Pull every line containing "heading" from the data.
■ ■ ■ ■ ■ ■ ■
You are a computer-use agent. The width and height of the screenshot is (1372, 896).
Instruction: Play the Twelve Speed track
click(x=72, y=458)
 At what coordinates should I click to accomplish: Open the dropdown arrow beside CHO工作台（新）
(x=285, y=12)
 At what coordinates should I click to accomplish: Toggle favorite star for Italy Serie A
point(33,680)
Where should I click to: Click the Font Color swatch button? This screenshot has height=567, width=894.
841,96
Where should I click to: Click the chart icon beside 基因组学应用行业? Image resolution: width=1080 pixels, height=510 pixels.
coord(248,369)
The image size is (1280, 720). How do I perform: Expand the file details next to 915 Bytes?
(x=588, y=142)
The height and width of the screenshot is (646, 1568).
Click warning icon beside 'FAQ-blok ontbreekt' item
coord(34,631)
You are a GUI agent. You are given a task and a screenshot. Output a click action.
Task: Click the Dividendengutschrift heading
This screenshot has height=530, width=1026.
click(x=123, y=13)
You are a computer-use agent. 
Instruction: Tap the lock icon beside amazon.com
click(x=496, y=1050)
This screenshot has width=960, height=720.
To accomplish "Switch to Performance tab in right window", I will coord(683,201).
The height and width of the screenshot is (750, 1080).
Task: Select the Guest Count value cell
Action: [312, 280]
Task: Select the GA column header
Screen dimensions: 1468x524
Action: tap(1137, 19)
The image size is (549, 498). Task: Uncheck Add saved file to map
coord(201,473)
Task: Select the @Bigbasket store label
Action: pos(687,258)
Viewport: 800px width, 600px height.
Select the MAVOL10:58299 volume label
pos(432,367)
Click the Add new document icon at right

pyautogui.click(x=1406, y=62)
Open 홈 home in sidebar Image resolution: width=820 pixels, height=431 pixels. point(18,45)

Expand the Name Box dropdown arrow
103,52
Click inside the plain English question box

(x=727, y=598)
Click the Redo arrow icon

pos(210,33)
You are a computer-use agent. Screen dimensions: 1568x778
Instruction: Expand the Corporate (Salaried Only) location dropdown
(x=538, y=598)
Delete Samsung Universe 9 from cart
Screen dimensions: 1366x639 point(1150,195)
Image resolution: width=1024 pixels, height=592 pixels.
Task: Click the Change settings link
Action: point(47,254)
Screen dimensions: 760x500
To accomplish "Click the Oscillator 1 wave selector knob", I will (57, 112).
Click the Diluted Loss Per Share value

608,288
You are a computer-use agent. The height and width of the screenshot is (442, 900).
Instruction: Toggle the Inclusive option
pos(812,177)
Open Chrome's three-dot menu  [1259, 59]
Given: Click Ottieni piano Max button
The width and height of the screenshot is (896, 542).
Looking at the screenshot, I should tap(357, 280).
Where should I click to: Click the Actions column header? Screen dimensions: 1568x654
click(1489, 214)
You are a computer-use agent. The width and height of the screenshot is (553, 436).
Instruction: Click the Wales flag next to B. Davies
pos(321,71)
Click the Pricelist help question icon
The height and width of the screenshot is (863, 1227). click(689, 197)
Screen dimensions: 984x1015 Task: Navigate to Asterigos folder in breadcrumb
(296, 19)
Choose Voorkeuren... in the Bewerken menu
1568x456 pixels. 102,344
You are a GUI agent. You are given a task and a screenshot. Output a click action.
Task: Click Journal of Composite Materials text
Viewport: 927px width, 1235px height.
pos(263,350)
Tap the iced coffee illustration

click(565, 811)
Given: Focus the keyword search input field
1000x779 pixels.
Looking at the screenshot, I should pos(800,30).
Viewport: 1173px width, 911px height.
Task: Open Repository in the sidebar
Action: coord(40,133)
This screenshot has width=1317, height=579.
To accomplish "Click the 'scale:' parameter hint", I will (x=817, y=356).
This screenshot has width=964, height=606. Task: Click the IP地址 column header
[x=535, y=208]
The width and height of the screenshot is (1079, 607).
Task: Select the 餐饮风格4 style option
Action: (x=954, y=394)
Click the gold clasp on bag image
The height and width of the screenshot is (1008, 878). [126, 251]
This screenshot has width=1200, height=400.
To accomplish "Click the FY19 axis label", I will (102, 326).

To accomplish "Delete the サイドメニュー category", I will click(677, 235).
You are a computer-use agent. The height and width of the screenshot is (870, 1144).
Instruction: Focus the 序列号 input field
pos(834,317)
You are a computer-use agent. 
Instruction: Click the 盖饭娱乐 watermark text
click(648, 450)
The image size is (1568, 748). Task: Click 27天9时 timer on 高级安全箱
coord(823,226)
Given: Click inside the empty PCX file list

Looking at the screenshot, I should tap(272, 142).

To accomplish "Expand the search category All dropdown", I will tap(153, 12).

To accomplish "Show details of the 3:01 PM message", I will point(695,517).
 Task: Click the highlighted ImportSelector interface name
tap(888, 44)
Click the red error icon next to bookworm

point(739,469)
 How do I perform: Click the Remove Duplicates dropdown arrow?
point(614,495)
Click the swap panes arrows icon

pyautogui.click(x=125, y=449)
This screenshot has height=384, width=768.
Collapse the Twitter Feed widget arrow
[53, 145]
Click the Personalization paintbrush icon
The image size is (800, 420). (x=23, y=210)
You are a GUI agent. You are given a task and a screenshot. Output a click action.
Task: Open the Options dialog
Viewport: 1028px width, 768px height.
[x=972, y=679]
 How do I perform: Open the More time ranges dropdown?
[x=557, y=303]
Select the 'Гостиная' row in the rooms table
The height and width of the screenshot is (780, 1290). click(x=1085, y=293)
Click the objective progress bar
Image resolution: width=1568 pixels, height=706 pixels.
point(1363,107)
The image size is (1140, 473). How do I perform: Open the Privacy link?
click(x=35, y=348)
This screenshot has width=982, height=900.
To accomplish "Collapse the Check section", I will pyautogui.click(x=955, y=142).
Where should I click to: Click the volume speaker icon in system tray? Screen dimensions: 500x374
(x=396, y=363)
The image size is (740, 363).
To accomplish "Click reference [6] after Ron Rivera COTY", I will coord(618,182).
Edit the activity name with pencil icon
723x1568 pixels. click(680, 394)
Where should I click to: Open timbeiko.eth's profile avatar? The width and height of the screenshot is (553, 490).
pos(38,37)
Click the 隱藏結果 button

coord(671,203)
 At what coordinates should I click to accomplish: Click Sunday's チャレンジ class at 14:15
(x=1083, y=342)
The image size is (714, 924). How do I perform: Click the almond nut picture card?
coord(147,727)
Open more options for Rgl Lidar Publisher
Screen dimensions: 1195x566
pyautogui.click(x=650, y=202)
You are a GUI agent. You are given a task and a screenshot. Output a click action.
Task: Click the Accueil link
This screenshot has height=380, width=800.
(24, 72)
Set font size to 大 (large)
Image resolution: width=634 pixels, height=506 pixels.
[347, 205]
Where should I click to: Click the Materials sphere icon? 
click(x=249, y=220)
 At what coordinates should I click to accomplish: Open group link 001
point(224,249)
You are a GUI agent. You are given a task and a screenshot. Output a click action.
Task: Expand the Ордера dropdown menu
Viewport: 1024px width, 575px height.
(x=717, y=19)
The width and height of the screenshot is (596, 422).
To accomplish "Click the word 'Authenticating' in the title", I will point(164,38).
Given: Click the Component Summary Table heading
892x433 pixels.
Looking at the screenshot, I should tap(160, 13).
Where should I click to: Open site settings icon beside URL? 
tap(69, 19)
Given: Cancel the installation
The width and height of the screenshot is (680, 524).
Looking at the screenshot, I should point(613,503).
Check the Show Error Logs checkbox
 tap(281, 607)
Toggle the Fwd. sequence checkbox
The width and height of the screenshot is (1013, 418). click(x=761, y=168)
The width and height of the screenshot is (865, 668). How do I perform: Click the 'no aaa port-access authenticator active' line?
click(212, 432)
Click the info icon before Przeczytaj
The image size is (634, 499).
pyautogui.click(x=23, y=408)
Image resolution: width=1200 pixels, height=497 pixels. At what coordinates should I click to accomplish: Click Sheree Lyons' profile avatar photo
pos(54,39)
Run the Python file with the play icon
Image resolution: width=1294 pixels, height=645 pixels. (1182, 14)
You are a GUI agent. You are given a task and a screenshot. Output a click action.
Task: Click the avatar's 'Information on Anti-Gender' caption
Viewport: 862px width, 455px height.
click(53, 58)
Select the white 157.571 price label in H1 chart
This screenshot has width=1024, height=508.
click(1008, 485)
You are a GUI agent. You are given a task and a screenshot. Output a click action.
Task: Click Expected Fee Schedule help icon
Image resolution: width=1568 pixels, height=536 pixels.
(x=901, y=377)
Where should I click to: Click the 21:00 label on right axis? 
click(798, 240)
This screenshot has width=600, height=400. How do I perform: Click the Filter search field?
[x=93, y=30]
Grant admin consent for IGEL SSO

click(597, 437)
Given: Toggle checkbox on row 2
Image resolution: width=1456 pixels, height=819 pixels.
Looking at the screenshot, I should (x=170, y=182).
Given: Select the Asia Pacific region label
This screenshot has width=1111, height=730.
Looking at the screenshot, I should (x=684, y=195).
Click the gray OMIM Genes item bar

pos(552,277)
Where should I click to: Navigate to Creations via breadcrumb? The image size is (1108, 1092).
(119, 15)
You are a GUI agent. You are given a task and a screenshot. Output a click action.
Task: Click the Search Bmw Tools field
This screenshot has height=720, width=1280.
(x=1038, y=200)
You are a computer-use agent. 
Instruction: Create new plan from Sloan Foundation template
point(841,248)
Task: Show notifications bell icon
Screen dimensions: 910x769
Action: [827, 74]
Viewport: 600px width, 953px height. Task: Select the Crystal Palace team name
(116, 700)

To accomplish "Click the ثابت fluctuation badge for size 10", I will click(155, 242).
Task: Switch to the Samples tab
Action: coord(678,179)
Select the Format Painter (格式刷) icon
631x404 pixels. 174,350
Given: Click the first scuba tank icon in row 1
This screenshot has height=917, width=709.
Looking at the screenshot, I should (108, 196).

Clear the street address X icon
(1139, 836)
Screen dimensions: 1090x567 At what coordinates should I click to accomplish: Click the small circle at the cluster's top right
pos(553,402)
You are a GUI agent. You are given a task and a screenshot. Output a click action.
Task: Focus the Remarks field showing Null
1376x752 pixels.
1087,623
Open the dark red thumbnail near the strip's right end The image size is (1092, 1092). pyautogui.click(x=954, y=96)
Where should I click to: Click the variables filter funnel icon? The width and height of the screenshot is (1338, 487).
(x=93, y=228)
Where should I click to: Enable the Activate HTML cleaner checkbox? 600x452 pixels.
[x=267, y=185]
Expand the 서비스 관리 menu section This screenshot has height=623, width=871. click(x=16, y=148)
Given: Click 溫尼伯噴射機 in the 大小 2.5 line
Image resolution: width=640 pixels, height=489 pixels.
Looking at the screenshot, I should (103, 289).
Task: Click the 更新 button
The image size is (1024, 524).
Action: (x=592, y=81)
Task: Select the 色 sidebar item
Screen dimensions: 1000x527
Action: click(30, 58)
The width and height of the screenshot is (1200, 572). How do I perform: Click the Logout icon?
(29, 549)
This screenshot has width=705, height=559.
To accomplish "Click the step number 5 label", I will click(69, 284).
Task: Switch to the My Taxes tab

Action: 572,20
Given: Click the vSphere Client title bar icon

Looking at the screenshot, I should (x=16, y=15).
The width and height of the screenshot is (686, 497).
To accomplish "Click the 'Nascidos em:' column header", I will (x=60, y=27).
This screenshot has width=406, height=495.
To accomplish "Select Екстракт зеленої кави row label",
■ ■ ■ ■ ■ ■ ■
> _ANSWER TO THIS TASK_:
Task: Click the Dividendengutschrift heading
Given: Click the Component Summary Table heading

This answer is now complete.